_PROBLEM TO WORK ON_. Show each line below that contains the word "Toggle", matching uppercase and lowercase exactly.

_RECORDED INFORMATION_.
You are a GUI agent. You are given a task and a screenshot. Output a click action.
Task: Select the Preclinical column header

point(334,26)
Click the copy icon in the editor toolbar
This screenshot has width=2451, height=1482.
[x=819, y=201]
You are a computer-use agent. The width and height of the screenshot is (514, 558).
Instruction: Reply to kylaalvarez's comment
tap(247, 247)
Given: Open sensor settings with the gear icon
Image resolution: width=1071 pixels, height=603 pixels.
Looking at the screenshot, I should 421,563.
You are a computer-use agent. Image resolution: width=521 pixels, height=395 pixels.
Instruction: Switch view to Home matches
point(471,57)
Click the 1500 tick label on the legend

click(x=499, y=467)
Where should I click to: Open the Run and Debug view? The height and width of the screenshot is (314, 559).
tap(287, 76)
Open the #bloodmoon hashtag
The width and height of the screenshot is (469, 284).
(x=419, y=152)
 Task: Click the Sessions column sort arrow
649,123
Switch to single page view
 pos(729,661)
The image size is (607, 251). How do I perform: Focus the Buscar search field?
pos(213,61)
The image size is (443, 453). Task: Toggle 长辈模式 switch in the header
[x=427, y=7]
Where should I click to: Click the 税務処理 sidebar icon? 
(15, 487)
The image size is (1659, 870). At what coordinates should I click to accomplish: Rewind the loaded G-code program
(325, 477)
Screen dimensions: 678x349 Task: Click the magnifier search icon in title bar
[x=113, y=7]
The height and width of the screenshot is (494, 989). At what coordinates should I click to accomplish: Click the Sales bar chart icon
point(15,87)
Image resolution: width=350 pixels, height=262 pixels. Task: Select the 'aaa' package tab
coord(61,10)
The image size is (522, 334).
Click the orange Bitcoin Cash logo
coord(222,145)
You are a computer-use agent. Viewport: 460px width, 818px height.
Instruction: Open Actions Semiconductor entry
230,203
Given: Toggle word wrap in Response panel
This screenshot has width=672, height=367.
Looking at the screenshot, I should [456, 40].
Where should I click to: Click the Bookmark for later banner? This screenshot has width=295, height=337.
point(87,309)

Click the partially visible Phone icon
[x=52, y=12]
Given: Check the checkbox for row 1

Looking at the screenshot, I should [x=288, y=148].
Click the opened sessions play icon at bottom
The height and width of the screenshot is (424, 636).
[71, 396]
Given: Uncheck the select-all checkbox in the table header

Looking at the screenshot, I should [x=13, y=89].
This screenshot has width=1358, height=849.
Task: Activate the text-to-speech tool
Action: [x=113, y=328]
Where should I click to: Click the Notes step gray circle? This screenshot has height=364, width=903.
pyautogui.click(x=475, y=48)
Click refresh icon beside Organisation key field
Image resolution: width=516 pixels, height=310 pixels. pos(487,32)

_SOLUTION FOR THIS PROBLEM_.
The image size is (443, 453). Task: Toggle 长辈模式 switch in the header
Given: Toggle word wrap in Response panel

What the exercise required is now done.